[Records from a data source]
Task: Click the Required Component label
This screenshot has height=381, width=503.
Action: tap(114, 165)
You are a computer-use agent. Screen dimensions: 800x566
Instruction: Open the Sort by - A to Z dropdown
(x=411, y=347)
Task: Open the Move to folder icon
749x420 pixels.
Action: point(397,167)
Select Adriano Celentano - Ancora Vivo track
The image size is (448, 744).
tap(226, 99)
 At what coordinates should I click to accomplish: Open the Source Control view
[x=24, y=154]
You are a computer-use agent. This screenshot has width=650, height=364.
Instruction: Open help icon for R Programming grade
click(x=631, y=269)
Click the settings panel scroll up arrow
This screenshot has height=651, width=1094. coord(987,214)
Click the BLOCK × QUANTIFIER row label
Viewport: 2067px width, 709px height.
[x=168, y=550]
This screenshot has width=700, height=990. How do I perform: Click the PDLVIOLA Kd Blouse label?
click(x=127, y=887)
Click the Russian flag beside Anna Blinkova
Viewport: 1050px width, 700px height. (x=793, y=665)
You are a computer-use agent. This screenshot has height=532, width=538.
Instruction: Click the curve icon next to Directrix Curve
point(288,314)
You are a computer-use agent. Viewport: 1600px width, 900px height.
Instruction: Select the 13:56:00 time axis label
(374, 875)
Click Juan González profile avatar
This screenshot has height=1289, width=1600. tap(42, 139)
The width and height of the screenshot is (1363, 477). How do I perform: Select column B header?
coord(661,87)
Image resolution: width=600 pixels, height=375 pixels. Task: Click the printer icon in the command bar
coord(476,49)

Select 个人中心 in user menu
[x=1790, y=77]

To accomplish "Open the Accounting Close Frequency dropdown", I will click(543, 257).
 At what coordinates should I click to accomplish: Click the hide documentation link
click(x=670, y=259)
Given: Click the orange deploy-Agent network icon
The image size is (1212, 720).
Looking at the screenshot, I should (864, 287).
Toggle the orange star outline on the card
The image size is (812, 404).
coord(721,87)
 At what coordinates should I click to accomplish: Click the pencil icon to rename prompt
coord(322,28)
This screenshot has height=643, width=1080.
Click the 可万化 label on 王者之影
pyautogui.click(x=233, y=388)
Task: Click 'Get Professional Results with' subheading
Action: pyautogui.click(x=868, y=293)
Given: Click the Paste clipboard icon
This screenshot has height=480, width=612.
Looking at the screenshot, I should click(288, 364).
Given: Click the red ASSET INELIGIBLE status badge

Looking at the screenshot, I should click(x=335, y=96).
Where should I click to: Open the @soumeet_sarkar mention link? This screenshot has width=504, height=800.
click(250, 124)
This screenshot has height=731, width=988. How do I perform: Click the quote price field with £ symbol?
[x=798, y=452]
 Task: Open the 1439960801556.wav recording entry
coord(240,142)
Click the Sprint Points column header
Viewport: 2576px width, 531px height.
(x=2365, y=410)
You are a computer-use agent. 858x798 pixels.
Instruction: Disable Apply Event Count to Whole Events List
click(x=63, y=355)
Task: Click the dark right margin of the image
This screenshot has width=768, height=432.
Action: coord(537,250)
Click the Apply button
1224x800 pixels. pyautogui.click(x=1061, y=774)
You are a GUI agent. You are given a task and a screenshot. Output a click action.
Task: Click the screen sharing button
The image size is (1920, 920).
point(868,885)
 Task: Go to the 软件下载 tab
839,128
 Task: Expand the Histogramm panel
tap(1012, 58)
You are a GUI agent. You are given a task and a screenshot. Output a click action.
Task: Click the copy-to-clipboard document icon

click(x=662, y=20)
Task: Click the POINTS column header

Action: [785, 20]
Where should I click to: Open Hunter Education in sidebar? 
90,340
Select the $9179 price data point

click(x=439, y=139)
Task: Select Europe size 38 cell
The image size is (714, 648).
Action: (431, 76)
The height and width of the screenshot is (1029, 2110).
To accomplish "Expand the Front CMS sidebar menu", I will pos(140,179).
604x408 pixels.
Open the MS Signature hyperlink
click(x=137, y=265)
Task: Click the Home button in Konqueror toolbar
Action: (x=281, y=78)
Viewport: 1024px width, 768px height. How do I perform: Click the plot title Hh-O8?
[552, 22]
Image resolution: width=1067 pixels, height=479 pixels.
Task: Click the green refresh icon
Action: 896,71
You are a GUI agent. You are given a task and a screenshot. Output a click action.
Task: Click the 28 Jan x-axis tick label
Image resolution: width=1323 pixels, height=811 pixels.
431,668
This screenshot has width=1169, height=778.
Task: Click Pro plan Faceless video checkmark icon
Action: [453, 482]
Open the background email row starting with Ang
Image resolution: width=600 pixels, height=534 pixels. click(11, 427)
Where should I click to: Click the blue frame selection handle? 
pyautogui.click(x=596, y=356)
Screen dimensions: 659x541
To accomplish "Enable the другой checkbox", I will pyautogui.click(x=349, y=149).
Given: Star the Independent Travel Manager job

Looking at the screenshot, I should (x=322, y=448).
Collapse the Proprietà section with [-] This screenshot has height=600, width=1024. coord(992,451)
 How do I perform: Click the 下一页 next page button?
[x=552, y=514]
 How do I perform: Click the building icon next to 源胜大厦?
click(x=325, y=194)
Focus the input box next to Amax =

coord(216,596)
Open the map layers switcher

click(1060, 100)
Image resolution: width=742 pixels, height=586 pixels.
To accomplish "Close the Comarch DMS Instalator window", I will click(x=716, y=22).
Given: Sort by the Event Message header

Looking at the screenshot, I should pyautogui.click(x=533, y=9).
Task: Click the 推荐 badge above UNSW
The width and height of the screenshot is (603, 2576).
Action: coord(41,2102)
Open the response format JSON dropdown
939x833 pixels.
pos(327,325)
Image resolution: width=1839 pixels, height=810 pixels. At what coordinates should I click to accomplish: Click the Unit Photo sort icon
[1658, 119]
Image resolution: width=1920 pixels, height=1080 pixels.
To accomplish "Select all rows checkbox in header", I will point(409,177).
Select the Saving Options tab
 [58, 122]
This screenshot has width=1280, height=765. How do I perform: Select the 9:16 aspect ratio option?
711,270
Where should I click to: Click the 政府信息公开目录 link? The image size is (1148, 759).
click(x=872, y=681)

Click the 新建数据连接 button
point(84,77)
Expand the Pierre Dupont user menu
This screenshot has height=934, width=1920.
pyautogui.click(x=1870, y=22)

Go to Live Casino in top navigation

— WHAT YOU ARE ASKED TO DO —
Using the same words as the original, repeat the records above.

— YOUR SOLUTION —
Task: Click the Required Component label
This screenshot has height=381, width=503.
Action: tap(114, 165)
You are a computer-use agent. Screen dimensions: 800x566
Instruction: Open the Sort by - A to Z dropdown
(x=411, y=347)
Task: Open the Move to folder icon
749x420 pixels.
Action: point(397,167)
Select Adriano Celentano - Ancora Vivo track
The image size is (448, 744).
tap(226, 99)
 At what coordinates should I click to accomplish: Open the Source Control view
[x=24, y=154]
You are a computer-use agent. This screenshot has width=650, height=364.
Instruction: Open help icon for R Programming grade
click(x=631, y=269)
Click the settings panel scroll up arrow
This screenshot has height=651, width=1094. coord(987,214)
Click the BLOCK × QUANTIFIER row label
Viewport: 2067px width, 709px height.
[x=168, y=550]
This screenshot has width=700, height=990. How do I perform: Click the PDLVIOLA Kd Blouse label?
click(x=127, y=887)
Click the Russian flag beside Anna Blinkova
Viewport: 1050px width, 700px height. (x=793, y=665)
You are a computer-use agent. This screenshot has height=532, width=538.
Instruction: Click the curve icon next to Directrix Curve
point(288,314)
You are a computer-use agent. Viewport: 1600px width, 900px height.
Instruction: Select the 13:56:00 time axis label
(374, 875)
Click Juan González profile avatar
This screenshot has height=1289, width=1600. tap(42, 139)
The width and height of the screenshot is (1363, 477). How do I perform: Select column B header?
coord(661,87)
Image resolution: width=600 pixels, height=375 pixels. Task: Click the printer icon in the command bar
coord(476,49)

Select 个人中心 in user menu
[x=1790, y=77]

To accomplish "Open the Accounting Close Frequency dropdown", I will click(543, 257).
 At what coordinates should I click to accomplish: Click the hide documentation link
click(x=670, y=259)
Given: Click the orange deploy-Agent network icon
The image size is (1212, 720).
Looking at the screenshot, I should (864, 287).
Toggle the orange star outline on the card
The image size is (812, 404).
coord(721,87)
 At what coordinates should I click to accomplish: Click the pencil icon to rename prompt
coord(322,28)
This screenshot has height=643, width=1080.
Click the 可万化 label on 王者之影
pyautogui.click(x=233, y=388)
Task: Click 'Get Professional Results with' subheading
Action: pyautogui.click(x=868, y=293)
Given: Click the Paste clipboard icon
This screenshot has height=480, width=612.
Looking at the screenshot, I should click(288, 364).
Given: Click the red ASSET INELIGIBLE status badge

Looking at the screenshot, I should click(x=335, y=96).
Where should I click to: Open the @soumeet_sarkar mention link? This screenshot has width=504, height=800.
click(250, 124)
This screenshot has height=731, width=988. How do I perform: Click the quote price field with £ symbol?
[x=798, y=452]
 Task: Open the 1439960801556.wav recording entry
coord(240,142)
Click the Sprint Points column header
Viewport: 2576px width, 531px height.
(x=2365, y=410)
You are a computer-use agent. 858x798 pixels.
Instruction: Disable Apply Event Count to Whole Events List
click(x=63, y=355)
Task: Click the dark right margin of the image
This screenshot has width=768, height=432.
Action: coord(537,250)
Click the Apply button
1224x800 pixels. pyautogui.click(x=1061, y=774)
You are a GUI agent. You are given a task and a screenshot. Output a click action.
Task: Click the screen sharing button
The image size is (1920, 920).
point(868,885)
 Task: Go to the 软件下载 tab
839,128
 Task: Expand the Histogramm panel
tap(1012, 58)
You are a GUI agent. You are given a task and a screenshot. Output a click action.
Task: Click the copy-to-clipboard document icon

click(x=662, y=20)
Task: Click the POINTS column header

Action: [785, 20]
Where should I click to: Open Hunter Education in sidebar? 
90,340
Select the $9179 price data point

click(x=439, y=139)
Task: Select Europe size 38 cell
The image size is (714, 648).
Action: (431, 76)
The height and width of the screenshot is (1029, 2110).
To accomplish "Expand the Front CMS sidebar menu", I will pos(140,179).
604x408 pixels.
Open the MS Signature hyperlink
click(x=137, y=265)
Task: Click the Home button in Konqueror toolbar
Action: (x=281, y=78)
Viewport: 1024px width, 768px height. How do I perform: Click the plot title Hh-O8?
[552, 22]
Image resolution: width=1067 pixels, height=479 pixels.
Task: Click the green refresh icon
Action: 896,71
You are a GUI agent. You are given a task and a screenshot. Output a click action.
Task: Click the 28 Jan x-axis tick label
Image resolution: width=1323 pixels, height=811 pixels.
431,668
This screenshot has width=1169, height=778.
Task: Click Pro plan Faceless video checkmark icon
Action: [453, 482]
Open the background email row starting with Ang
Image resolution: width=600 pixels, height=534 pixels. click(11, 427)
Where should I click to: Click the blue frame selection handle? 
pyautogui.click(x=596, y=356)
Screen dimensions: 659x541
To accomplish "Enable the другой checkbox", I will pyautogui.click(x=349, y=149).
Given: Star the Independent Travel Manager job

Looking at the screenshot, I should (x=322, y=448).
Collapse the Proprietà section with [-] This screenshot has height=600, width=1024. coord(992,451)
 How do I perform: Click the 下一页 next page button?
[x=552, y=514]
 How do I perform: Click the building icon next to 源胜大厦?
click(x=325, y=194)
Focus the input box next to Amax =

coord(216,596)
Open the map layers switcher

click(1060, 100)
Image resolution: width=742 pixels, height=586 pixels.
To accomplish "Close the Comarch DMS Instalator window", I will click(x=716, y=22).
Given: Sort by the Event Message header

Looking at the screenshot, I should pyautogui.click(x=533, y=9).
Task: Click the 推荐 badge above UNSW
The width and height of the screenshot is (603, 2576).
Action: coord(41,2102)
Open the response format JSON dropdown
939x833 pixels.
pos(327,325)
Image resolution: width=1839 pixels, height=810 pixels. At what coordinates should I click to accomplish: Click the Unit Photo sort icon
[1658, 119]
Image resolution: width=1920 pixels, height=1080 pixels.
To accomplish "Select all rows checkbox in header", I will point(409,177).
Select the Saving Options tab
 [58, 122]
This screenshot has width=1280, height=765. How do I perform: Select the 9:16 aspect ratio option?
711,270
Where should I click to: Click the 政府信息公开目录 link? The image size is (1148, 759).
click(x=872, y=681)

Click the 新建数据连接 button
point(84,77)
Expand the Pierre Dupont user menu
This screenshot has height=934, width=1920.
pyautogui.click(x=1870, y=22)

Go to Live Casino in top navigation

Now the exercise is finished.